A method to quantify spontaneous and in vivo induced thioguanine-resistant mouse lymphocytes.

A clonogenic assay to quantify thioguanine (TG)-resistant (TGr) spleen lymphocytes in the mouse has been developed to support studies of in vivo mutation affecting the hypoxanthine phosphoribosyltransferase (hprt) locus. Lymphocytes are cultured in 96-well microtiter plates for 9 days with proliferation initiated by the mitogen concanavalin A and supported thereafter by conditioned medium containing interleukin-2. Lymphocytes are plated at high densities (4-8 X 10(5)/well) with TG and irradiated L5178Y lymphoma cells (10(4)/well) to detect the presence of TGr cells. To determine the cloning efficiency without TG lymphocytes are plated at a low density (10/well) with irradiated L5178Y cells and irradiated lymphocytes (4-8 X 10(5)/well). Proliferation of cells is detected by [3H]thymidine incorporation and scintillation spectrometry. Spontaneous frequencies of TGr clones are independent of TG dose from 0.2 to 10 micrograms/ml and independent of cell density over the range cited.
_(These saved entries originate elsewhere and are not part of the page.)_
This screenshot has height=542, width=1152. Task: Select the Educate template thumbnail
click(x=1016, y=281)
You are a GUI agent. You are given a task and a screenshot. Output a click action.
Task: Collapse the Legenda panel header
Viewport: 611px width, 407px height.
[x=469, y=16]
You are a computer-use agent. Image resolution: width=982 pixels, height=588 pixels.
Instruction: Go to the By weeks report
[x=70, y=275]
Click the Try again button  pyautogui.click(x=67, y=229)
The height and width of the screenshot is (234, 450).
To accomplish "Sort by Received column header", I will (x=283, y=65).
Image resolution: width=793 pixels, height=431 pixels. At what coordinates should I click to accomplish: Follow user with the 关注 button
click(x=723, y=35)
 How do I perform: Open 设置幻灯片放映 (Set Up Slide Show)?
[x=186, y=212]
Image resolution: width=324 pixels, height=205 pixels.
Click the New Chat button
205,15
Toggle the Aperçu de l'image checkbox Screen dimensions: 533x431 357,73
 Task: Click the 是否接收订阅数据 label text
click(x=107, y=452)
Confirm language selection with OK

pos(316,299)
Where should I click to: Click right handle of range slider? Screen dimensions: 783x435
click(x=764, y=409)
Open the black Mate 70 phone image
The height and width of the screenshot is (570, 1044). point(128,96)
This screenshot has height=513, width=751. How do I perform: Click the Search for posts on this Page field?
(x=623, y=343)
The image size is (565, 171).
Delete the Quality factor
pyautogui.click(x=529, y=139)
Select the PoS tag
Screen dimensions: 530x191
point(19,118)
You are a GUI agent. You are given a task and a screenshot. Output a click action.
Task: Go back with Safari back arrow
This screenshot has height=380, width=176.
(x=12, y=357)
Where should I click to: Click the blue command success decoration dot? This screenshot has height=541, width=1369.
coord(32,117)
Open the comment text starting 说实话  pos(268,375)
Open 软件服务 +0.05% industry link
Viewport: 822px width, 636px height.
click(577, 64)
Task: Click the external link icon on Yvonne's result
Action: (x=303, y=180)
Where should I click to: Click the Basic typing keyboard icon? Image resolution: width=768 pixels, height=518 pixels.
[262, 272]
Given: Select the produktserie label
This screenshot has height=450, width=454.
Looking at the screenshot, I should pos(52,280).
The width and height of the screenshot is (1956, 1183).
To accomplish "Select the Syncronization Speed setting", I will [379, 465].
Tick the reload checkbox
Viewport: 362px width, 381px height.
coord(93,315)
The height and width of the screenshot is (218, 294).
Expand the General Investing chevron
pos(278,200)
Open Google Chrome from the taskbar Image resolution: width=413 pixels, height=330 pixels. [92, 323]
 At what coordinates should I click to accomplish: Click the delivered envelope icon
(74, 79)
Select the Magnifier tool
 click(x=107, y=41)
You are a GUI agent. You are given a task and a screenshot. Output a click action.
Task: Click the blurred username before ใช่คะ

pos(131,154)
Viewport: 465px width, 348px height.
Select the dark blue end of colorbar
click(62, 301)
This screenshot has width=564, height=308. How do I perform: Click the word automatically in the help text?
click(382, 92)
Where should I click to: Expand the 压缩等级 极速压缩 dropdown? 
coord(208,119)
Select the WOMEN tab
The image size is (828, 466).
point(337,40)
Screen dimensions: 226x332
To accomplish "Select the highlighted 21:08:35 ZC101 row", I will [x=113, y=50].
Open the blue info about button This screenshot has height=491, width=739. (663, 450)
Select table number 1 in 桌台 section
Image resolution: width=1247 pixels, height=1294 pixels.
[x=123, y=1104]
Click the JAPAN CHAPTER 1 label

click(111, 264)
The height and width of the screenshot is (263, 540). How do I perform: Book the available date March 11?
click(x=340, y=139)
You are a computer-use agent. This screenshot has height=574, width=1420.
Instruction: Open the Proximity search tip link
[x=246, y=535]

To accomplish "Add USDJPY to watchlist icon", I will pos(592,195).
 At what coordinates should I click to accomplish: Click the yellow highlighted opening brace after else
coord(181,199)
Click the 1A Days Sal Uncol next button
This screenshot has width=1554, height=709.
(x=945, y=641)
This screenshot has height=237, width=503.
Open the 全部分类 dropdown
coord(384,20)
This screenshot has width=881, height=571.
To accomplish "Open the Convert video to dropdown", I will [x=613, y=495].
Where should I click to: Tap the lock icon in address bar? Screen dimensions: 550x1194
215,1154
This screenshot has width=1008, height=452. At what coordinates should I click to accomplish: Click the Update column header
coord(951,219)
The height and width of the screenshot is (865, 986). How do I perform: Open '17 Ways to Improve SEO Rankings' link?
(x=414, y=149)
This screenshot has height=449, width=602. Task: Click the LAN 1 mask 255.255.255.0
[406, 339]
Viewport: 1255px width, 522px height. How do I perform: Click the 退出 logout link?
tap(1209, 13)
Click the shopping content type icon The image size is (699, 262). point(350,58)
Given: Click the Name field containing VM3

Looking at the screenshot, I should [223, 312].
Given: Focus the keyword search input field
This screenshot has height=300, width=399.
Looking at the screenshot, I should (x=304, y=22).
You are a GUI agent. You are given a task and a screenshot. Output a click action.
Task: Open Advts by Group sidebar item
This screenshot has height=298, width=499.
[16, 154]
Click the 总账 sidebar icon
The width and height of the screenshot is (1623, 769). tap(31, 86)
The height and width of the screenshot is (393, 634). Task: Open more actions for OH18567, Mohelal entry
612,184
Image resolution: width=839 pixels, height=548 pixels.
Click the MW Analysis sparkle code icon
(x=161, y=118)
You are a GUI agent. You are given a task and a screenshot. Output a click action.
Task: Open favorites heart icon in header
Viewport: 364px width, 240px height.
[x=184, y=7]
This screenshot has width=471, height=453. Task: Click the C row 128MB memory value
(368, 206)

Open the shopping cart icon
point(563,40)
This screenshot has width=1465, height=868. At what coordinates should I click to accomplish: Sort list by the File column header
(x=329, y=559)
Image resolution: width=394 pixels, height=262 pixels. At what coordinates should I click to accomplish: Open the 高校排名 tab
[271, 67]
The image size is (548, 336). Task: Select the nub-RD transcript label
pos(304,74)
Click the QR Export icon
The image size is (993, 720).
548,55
The TGr clones tested have less than 10% hypoxanthine incorporation in vivo relative to unselected clones and have stable phenotypes in the absence of selection. The spontaneous frequency of TGr cells ranged from 1 to 3 X 10(-6). In vivo treatment of mice intraperitoneally with ethylnitrosourea 15 days prior to in vitro culture resulted in a linear dose-related increase of TGr cells, with 70.2 mg/kg inducing a frequency of TGr cells of 2 X 10(-5).